DNA測序是指測定DNA分子中鹼基排列順序的技術過程。現代測序流程通常包含從樣本處理到生物信息學分析的多個標準化步驟，旨在獲得準確、完整的DNA序列信息。

首先從生物樣本（如血液、組織）中提取目標DNA，並進行純化。隨後通過克隆、聚合酶鏈反應（PCR）或特定建庫方法，將DNA片段處理成適合測序儀使用的標準化「文庫」。此步驟確保DNA的濃度、片段長度和質量符合測序要求。

將文庫加載至測序平台，利用化學或酶學反應測定鹼基順序。經典方法包括桑格法（Sanger法）和蓋爾伯特法（Maxam-Gilbert法），現代高通量測序則多基於邊合成邊測序等原理。測序儀按順序讀取每個DNA片段的鹼基，生成原始信號數據。

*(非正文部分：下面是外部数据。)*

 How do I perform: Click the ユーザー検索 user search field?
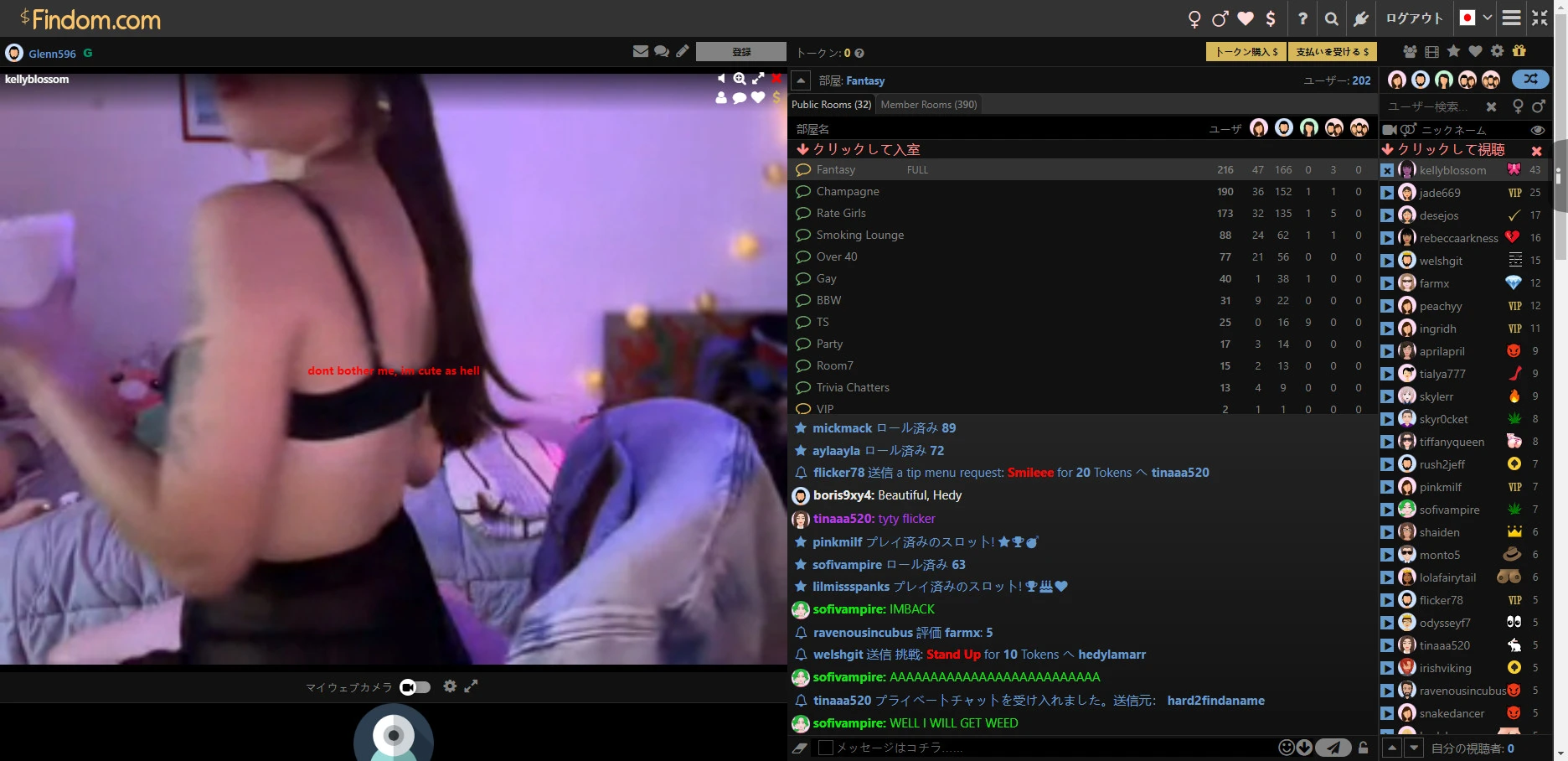tap(1431, 106)
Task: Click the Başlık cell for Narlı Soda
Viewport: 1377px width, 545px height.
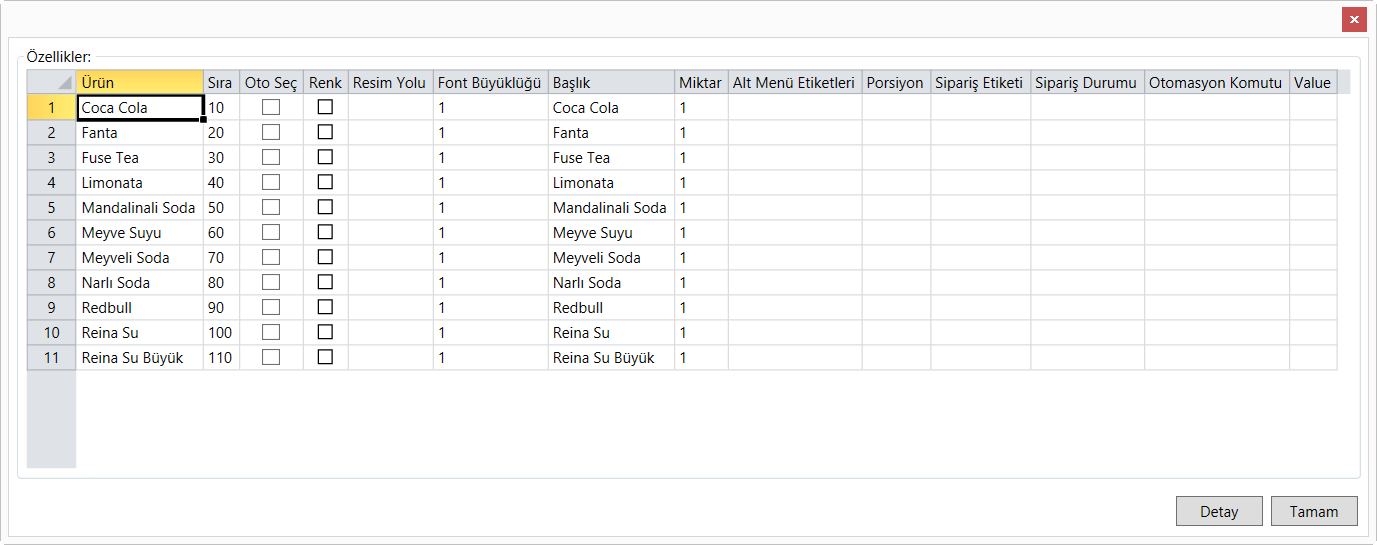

測序儀輸出的原始數據需經過計算處理。首先進行「鹼基識別」，將光學或電化學信號轉換為鹼基字符（A、T、C、G），並進行質量評估。隨後通過比對算法，將短序列片段與參考基因組進行匹配，初步校正錯誤。

對於無參考基因組的測序，需將大量短序列片段根據重疊區域進行拼接，組裝成更長的連續序列（Contig）。該過程依賴生物信息學算法，最終形成完整的基因組草圖或特定區域序列。

對組裝後的序列進行生物學解讀，包括基因預測、功能區域識別（如啟動子、外顯子）、蛋白質編碼區預測以及變異分析。此步驟將原始序列轉化為具有生物學意義的信息，用於科研或臨床診斷。

不同測序技術在具體步驟上存在差異（如文庫構建方式、讀長、通量），但核心原理均為通過測定鹼基排列順序解析DNA遺傳信息。隨着技術進步，測序速度與成本顯著優化，使其在遺傳病診斷、病原體檢測和基礎研究中廣泛應用。